The payments made must also have a corrupt intent, and the payment must be intended to induce the recipient to misuse his or her official position to direct business wrongfully to the payer or to any other person. The Justice Department have broadly construed the FCPA to prohibit any corrupt payment intended to influence any act or decision of a foreign official. Should the allegations against News Corp. prove true, payments paid to police officials to hack into private voicemails would surely satisfy the corrupt intent because they were paid with the intent to influence the officer to give News Corp. access to potentially lucrative voicemails of newsworthy individuals. It isn’t likely that these payments will be excepted from the FCPA as “facilitating payments for routine governmental action.” Such routine payments tend to be limiting for things such as permits, licensing, phone, mail pick-up etc.

The FCPA also requires payment. Technically, payment includes actually paying but it also includes offering or promising to pay money or anything of value. Should the allegations against News Corp. prove true, satisfying the payment requirement will not challenge the Department of Justice.

It must also be proven that the recipient of a payment be a “foreign official.” The FCPA defines foreign official as any officer or employee of a foreign government, a public international organization, or any agency therof.
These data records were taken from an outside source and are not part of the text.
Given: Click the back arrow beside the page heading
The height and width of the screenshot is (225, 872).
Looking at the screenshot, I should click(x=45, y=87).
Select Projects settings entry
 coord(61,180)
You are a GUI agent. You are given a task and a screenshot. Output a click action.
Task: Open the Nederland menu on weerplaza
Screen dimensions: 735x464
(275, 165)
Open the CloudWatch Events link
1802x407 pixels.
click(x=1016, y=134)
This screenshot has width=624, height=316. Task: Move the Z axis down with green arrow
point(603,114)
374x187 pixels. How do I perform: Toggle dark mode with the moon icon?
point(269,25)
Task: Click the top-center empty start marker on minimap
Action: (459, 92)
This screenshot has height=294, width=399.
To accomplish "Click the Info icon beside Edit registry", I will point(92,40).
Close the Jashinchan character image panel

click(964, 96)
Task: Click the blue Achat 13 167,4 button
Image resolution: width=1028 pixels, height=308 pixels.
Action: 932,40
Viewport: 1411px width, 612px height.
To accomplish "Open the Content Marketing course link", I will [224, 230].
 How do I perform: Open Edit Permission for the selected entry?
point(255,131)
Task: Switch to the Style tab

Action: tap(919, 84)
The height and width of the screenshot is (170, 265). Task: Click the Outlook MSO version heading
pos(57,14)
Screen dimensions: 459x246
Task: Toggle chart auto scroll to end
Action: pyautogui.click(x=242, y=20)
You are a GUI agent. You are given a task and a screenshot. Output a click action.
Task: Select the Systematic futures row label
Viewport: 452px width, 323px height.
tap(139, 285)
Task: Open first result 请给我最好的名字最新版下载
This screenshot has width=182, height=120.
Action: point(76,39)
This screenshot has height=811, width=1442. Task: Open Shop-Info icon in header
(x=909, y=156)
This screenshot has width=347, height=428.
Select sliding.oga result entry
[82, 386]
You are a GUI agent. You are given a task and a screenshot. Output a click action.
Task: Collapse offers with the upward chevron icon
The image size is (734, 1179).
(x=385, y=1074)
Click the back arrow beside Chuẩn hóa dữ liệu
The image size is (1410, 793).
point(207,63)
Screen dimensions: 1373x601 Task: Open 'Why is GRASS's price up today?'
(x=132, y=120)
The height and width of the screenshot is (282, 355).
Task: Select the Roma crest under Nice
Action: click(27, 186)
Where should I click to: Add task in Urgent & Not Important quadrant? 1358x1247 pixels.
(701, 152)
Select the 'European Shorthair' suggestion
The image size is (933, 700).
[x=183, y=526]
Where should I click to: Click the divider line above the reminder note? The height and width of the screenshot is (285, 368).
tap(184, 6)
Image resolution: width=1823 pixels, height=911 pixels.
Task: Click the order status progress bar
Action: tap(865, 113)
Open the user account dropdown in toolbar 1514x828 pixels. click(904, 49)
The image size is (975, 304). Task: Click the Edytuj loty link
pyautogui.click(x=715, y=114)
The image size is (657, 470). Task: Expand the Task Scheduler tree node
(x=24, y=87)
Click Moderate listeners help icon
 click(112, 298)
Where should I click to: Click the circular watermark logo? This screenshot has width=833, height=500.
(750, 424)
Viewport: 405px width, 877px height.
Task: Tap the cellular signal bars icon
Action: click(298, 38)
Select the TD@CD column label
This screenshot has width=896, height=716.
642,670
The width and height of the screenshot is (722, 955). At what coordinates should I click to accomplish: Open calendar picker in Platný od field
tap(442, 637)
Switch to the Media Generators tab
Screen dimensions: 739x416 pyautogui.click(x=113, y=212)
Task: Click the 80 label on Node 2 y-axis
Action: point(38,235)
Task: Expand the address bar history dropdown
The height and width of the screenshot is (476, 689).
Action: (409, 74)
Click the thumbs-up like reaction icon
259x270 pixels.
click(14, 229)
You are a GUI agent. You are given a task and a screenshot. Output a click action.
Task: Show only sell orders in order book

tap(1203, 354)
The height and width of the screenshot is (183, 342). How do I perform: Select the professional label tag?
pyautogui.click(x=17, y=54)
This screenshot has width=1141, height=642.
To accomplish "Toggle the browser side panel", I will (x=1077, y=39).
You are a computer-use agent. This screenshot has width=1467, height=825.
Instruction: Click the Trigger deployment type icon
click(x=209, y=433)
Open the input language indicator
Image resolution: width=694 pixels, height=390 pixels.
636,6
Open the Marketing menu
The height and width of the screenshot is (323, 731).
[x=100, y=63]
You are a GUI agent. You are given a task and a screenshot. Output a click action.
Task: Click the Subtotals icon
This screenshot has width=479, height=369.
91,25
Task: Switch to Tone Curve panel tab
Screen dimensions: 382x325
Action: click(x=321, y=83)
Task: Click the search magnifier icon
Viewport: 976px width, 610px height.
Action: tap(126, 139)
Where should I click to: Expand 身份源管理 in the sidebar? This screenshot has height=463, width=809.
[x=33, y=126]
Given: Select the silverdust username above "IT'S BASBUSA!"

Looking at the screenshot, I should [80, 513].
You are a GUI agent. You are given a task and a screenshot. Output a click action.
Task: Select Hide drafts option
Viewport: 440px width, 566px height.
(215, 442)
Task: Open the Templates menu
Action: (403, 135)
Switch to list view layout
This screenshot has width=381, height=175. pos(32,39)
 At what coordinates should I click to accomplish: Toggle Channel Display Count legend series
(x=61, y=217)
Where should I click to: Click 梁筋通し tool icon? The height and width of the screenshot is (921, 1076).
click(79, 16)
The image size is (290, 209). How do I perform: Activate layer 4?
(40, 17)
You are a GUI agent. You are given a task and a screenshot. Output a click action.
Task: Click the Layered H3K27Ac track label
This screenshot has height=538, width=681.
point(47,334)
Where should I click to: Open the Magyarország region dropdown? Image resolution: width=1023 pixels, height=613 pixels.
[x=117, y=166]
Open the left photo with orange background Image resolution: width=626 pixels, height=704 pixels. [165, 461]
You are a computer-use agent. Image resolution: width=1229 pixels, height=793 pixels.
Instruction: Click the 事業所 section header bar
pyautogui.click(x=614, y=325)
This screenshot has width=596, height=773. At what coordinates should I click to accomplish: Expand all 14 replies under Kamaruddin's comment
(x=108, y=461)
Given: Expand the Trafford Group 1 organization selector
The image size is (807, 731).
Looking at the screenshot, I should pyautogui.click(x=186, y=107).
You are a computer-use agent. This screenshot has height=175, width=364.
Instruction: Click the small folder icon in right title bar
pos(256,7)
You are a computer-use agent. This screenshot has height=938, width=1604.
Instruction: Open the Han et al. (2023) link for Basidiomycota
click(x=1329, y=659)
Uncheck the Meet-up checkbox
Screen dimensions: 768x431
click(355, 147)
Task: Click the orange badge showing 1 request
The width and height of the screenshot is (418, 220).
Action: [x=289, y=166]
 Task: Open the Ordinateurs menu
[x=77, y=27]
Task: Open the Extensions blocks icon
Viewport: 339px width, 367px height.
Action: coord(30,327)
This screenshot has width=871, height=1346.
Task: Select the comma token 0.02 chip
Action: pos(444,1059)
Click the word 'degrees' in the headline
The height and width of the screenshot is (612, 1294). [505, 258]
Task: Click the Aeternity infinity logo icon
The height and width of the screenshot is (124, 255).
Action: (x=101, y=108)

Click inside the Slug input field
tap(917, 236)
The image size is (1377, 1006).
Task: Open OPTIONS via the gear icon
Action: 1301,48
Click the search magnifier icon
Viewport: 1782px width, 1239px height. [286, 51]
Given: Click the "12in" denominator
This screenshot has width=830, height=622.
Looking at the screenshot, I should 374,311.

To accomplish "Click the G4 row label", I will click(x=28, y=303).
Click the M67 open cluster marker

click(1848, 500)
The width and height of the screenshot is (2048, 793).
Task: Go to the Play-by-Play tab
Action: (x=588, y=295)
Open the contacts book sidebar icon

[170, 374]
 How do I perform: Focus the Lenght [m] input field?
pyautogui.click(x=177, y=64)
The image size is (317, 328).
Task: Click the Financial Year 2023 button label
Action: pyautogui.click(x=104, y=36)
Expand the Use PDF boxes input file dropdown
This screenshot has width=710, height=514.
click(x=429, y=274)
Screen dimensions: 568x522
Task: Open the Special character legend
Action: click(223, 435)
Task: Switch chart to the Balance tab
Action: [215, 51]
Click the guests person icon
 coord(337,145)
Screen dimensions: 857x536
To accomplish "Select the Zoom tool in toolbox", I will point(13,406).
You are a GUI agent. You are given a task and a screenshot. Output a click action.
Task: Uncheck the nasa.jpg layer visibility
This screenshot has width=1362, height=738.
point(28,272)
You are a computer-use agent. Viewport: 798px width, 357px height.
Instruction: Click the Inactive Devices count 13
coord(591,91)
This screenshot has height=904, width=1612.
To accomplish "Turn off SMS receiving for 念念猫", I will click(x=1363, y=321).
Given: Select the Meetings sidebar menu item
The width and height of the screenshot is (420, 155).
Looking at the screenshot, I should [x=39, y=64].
The allegations against News Corp. involve bribing British police officers for access to private voicemail accounts of newsworthy individuals. Police officials of a foreign government clearly qualify as foreign government officials.

As a person subject to U.S. jurisdiction, News Corp. cannot make corrupt payments to foreign police officers inducing them to hack into the voicemails of newsworthy individuals with the intent of selling more papers without violating the FCPA. Thus it seems that News Corp.’s conduct meets the technical requirements of the FCPA statute. They are lawyering up accordingly.